__Task inputs__:

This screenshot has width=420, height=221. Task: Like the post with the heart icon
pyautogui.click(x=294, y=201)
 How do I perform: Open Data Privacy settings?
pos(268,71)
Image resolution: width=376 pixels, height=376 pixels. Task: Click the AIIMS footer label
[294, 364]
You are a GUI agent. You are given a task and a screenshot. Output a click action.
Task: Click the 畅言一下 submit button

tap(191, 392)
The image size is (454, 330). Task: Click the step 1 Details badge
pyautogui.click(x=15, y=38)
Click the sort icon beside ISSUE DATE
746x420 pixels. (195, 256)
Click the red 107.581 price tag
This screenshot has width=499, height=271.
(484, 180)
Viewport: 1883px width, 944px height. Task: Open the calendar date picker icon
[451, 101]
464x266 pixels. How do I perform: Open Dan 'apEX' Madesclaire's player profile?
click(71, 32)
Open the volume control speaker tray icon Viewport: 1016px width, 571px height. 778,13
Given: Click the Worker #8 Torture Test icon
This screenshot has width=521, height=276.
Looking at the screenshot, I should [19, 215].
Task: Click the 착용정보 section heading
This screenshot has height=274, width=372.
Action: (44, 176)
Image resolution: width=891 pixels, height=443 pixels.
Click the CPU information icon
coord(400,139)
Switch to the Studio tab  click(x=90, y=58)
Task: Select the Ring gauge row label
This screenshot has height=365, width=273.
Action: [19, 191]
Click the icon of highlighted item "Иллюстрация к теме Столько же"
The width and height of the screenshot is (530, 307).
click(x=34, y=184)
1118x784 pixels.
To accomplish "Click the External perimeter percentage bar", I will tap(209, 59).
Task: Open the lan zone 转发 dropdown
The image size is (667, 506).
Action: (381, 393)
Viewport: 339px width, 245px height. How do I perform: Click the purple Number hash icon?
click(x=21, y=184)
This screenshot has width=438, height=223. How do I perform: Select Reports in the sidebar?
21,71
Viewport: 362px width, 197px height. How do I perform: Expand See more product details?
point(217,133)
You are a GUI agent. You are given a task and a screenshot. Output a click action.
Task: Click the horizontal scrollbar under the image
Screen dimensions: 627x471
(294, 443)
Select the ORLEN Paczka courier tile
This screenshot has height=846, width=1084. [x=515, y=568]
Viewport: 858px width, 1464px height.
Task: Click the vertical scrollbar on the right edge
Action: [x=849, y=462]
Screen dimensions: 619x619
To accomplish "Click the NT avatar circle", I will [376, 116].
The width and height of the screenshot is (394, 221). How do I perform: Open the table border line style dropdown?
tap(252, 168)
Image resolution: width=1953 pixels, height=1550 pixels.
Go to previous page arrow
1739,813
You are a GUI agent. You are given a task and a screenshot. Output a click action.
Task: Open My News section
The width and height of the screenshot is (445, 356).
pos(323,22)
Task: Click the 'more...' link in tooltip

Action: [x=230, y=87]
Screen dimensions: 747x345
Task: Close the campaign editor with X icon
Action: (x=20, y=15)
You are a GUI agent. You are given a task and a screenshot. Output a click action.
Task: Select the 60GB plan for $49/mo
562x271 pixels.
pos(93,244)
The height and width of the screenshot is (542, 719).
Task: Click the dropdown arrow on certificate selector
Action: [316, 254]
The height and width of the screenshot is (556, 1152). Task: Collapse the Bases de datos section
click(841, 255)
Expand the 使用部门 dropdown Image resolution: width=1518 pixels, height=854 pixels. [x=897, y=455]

__Problem to work on__:
In the entries above, swap each "GUI agent" for "screen assistant" and write all the entries out again with nothing else altered.

__Task output__:
This screenshot has width=420, height=221. Task: Like the post with the heart icon
pyautogui.click(x=294, y=201)
 How do I perform: Open Data Privacy settings?
pos(268,71)
Image resolution: width=376 pixels, height=376 pixels. Task: Click the AIIMS footer label
[294, 364]
You are a screen assistant. You are given a task and a screenshot. Output a click action.
Task: Click the 畅言一下 submit button

tap(191, 392)
The image size is (454, 330). Task: Click the step 1 Details badge
pyautogui.click(x=15, y=38)
Click the sort icon beside ISSUE DATE
746x420 pixels. (195, 256)
Click the red 107.581 price tag
This screenshot has width=499, height=271.
(484, 180)
Viewport: 1883px width, 944px height. Task: Open the calendar date picker icon
[451, 101]
464x266 pixels. How do I perform: Open Dan 'apEX' Madesclaire's player profile?
click(71, 32)
Open the volume control speaker tray icon Viewport: 1016px width, 571px height. 778,13
Given: Click the Worker #8 Torture Test icon
This screenshot has width=521, height=276.
Looking at the screenshot, I should [19, 215].
Task: Click the 착용정보 section heading
This screenshot has height=274, width=372.
Action: (44, 176)
Image resolution: width=891 pixels, height=443 pixels.
Click the CPU information icon
coord(400,139)
Switch to the Studio tab  click(x=90, y=58)
Task: Select the Ring gauge row label
This screenshot has height=365, width=273.
Action: [19, 191]
Click the icon of highlighted item "Иллюстрация к теме Столько же"
The width and height of the screenshot is (530, 307).
click(x=34, y=184)
1118x784 pixels.
To accomplish "Click the External perimeter percentage bar", I will tap(209, 59).
Task: Open the lan zone 转发 dropdown
The image size is (667, 506).
Action: (381, 393)
Viewport: 339px width, 245px height. How do I perform: Click the purple Number hash icon?
click(x=21, y=184)
This screenshot has width=438, height=223. How do I perform: Select Reports in the sidebar?
21,71
Viewport: 362px width, 197px height. How do I perform: Expand See more product details?
point(217,133)
You are a screen assistant. You are given a task and a screenshot. Output a click action.
Task: Click the horizontal scrollbar under the image
Screen dimensions: 627x471
(294, 443)
Select the ORLEN Paczka courier tile
This screenshot has height=846, width=1084. [x=515, y=568]
Viewport: 858px width, 1464px height.
Task: Click the vertical scrollbar on the right edge
Action: [x=849, y=462]
Screen dimensions: 619x619
To accomplish "Click the NT avatar circle", I will [376, 116].
The width and height of the screenshot is (394, 221). How do I perform: Open the table border line style dropdown?
tap(252, 168)
Image resolution: width=1953 pixels, height=1550 pixels.
Go to previous page arrow
1739,813
You are a screen assistant. You are given a task and a screenshot. Output a click action.
Task: Open My News section
The width and height of the screenshot is (445, 356).
pos(323,22)
Task: Click the 'more...' link in tooltip

Action: [x=230, y=87]
Screen dimensions: 747x345
Task: Close the campaign editor with X icon
Action: (x=20, y=15)
You are a screen assistant. You are given a task and a screenshot. Output a click action.
Task: Select the 60GB plan for $49/mo
562x271 pixels.
pos(93,244)
The height and width of the screenshot is (542, 719).
Task: Click the dropdown arrow on certificate selector
Action: [316, 254]
The height and width of the screenshot is (556, 1152). Task: Collapse the Bases de datos section
click(841, 255)
Expand the 使用部门 dropdown Image resolution: width=1518 pixels, height=854 pixels. [x=897, y=455]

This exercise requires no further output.